Ryley Murray – Generations of Beautiful Sounds

Ryley Murray – Generations of Beautiful Sounds

Ryley Murray is a new jazz singer that will breathe new life into the Toronto scene. She is young and beautiful and very open to weaving herself into this silvery landscape. We met at a Starbucks and this is what Ryley had to say.

BT- First question, How’s your Mom?

RM- She’s great! She’s killing it! She’s been in Brazil since July, and she already did an amazing gig. She has found these jazz musicians, and then the next day went to a renowned jazz place in the city and met the same musicians. So she is super involved into the community. I don’t think she is ever coming back. HaHa…

BT- How long have you personally been doing this?

RM- I have been doing this for about 4 or 5 years, but have kicked it up for about a year. My mother used to encourage me to go up on stage with her, and I went along, but maybe I was a little shy back then. My boyfriend of 2 years is a really talented musician. He’s been a recording artist since he was 12 years old. His encouragement and inspiration help me want to do this more seriously.

Ryley MurrayBT- When did your Mother start?

RM- My Mom stared when she was just a baby. Her father was a musician, who played with Oscar Petersen, Willy Nelson used to babysit my mother and taught my grandfather his first few chords on guitar. My Grandmother was also a jazz singer in Montreal.

Ryley went onto describe life growing up. With a musical family, Ryley seems to be blossoming late, but that is not the case. She wanted to pursue acting and went to George Brown College to learn her craft. She eventually found work in a PR firm and is very happy with this creative environment.

BT- So how did you get the gig at The 120 Diner?

RM- So I got that through Ori Dagan, who is a friend of my moms. Also through my mom and the connections she has. Even before my PR days, I worked at WWF and met these guys who were also musicians and started a band called Pandaband. Once I began to pursue this more seriously, I hooked up with musicians that my mom worked with.

BT- You obliviously have a wide range of musical knowledge, who would be your influences?

RM- I would say the Beatles. I have always loved them. I would say Beyonce. From jazz I love the greats like Ella Fitzgerald, The Rolling Stones, Etta James, Bob Dylan, Prince, Michael Jackson and David Bowie, who is huge for me.

BT- What are you listening to right now?

RM- Right now, Chance the Rapper, who is a Hip Hop artist, because right now I am working on an album that I hope will break boundaries.
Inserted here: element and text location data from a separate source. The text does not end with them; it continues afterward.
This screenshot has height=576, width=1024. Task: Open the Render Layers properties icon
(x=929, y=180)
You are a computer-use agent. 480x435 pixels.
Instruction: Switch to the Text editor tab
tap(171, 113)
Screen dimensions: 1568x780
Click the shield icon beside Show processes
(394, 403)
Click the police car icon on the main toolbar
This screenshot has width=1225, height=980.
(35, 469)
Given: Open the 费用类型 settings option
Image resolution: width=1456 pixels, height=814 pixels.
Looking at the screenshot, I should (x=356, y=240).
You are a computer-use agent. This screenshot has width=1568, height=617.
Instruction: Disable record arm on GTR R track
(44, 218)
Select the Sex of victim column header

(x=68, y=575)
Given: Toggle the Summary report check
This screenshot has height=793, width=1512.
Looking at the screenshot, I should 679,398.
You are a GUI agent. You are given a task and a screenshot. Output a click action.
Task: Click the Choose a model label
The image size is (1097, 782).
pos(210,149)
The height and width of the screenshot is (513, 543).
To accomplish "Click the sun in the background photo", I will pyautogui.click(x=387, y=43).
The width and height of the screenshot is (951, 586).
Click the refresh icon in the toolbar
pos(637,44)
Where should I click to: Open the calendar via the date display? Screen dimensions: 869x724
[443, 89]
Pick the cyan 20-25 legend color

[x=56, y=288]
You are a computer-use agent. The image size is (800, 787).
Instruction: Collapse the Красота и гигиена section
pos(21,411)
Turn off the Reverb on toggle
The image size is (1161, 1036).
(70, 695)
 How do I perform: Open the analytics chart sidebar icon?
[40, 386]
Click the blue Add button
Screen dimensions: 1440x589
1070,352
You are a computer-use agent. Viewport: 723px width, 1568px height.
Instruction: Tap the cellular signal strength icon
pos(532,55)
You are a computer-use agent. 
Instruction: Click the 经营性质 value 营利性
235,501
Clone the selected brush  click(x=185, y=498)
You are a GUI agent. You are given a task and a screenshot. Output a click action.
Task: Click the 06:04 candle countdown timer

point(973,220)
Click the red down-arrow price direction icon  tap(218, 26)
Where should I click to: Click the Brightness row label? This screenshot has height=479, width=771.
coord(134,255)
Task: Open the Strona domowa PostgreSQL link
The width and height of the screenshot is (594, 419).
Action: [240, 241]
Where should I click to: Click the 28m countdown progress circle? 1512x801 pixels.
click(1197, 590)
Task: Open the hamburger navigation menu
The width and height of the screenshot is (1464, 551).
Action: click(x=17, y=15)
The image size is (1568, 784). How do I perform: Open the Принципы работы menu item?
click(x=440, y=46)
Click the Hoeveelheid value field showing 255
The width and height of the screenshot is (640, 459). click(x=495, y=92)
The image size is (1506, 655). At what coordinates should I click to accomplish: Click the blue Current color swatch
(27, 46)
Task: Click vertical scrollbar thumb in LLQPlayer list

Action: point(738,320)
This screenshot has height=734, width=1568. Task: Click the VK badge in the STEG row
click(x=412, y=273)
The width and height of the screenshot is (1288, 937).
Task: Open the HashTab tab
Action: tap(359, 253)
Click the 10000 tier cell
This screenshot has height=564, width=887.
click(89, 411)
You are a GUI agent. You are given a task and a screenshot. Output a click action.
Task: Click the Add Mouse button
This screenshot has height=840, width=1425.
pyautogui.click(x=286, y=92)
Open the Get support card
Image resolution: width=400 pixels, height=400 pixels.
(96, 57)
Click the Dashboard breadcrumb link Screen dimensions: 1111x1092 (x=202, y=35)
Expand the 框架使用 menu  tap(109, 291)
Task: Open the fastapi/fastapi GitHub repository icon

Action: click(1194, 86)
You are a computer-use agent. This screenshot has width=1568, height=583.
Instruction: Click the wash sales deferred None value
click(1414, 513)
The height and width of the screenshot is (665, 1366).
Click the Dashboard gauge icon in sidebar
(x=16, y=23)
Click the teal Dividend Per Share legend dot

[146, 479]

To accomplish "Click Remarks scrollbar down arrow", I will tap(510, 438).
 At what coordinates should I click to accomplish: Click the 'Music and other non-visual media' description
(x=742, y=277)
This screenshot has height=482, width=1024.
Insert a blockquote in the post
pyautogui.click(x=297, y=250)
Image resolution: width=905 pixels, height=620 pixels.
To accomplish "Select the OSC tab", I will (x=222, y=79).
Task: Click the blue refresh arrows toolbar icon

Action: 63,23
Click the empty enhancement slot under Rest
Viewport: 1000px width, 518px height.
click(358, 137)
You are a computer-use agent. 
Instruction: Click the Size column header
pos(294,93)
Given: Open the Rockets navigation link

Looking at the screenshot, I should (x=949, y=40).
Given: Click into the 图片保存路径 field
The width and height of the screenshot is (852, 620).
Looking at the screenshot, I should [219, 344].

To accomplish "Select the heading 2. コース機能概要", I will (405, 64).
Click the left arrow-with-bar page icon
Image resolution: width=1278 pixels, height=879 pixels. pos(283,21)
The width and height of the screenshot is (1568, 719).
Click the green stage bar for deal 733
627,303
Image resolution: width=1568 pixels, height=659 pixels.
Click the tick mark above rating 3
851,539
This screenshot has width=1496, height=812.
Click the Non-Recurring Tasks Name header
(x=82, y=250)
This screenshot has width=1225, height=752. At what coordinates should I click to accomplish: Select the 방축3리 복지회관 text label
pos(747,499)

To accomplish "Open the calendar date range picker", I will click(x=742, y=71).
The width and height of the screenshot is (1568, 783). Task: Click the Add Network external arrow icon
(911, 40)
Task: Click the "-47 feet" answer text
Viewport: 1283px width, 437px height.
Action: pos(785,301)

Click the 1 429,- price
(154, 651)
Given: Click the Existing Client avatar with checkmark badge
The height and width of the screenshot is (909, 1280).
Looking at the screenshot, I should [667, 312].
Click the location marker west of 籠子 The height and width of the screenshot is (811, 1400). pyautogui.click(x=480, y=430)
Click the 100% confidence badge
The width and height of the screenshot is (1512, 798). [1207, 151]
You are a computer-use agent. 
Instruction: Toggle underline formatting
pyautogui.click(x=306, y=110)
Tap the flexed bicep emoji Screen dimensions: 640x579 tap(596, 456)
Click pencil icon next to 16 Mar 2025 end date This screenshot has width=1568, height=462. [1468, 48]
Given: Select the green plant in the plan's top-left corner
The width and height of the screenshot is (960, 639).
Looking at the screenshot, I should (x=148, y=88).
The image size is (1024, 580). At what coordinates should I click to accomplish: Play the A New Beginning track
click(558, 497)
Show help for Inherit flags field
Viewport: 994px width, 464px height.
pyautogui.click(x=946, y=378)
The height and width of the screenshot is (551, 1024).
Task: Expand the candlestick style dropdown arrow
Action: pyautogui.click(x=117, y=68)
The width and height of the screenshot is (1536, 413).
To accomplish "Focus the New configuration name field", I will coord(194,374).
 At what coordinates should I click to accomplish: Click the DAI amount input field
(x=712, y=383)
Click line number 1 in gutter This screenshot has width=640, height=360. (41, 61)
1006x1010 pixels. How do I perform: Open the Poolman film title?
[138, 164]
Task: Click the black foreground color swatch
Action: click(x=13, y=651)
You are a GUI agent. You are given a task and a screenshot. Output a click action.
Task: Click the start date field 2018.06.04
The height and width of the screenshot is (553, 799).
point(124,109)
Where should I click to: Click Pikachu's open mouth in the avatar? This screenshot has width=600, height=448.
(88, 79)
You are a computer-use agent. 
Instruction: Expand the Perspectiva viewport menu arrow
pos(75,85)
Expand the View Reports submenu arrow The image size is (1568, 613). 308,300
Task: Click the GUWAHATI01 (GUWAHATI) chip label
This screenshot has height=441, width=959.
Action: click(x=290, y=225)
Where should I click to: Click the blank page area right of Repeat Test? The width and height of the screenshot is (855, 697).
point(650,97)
I feel that I am constantly listening to bands that have been around for decades. On the way into work I was listening to “Breaking the Girl”, by the Red Hot Chili Peppers, which I am adding to my repertoire.  We played that the other night and it went over very well.

BT- Where would you like to go with your music?

RM- When you saw me and my boyfriend at the jazz festival, we are working on an album with Jordan O’Conner. The two of them are outstanding writing partners. Jordan write gospel music and Bobby write Hip Hop. Bobby is writing at a style that I can sing at. Hopefully this album will be done six months to a year from now.

BT- If you could play anywhere tomorrow, where would it be?

RM- It would be Massey Hall. Jordan and Bobby and I were talking about that yesterday. The place has a smell to Massey Hall like…history.

Ryley MurrayBT- It is something you have to strive for.

RM- Yes it is on my list.


BT-
You should find a jazz band playing Massey Hall and slide into the opening spot.

RM- Yeah, I will have to figure something out.

BT- So, the band consists of you…

RM- Yes, and Jordan O’Conner and Bobby McIntosh.

BT- Do you have a working title yet?

RM- No, were too early in the process. We will bring in other amazing players, when we are ready for that stage. Bobby and Jordan have about forty songs in the works that are blossoming. We are still figuring out what eleven or twelve songs will actually make the album. The plan is to hone into three or four every couple of weeks and finish them. We don’t even have a name for our group yet.

BT- That’s the worst.

RM- It is the worst, it is so hard.

Well personally, I can’t wait to hear what these three diverse artists create. Al I know is it will not be what you are expecting, but I believe many musical communities will come together and celebrate another developing band that will make Toronto great. I will keep you informed on their development. A new efflorescence will spring in due time.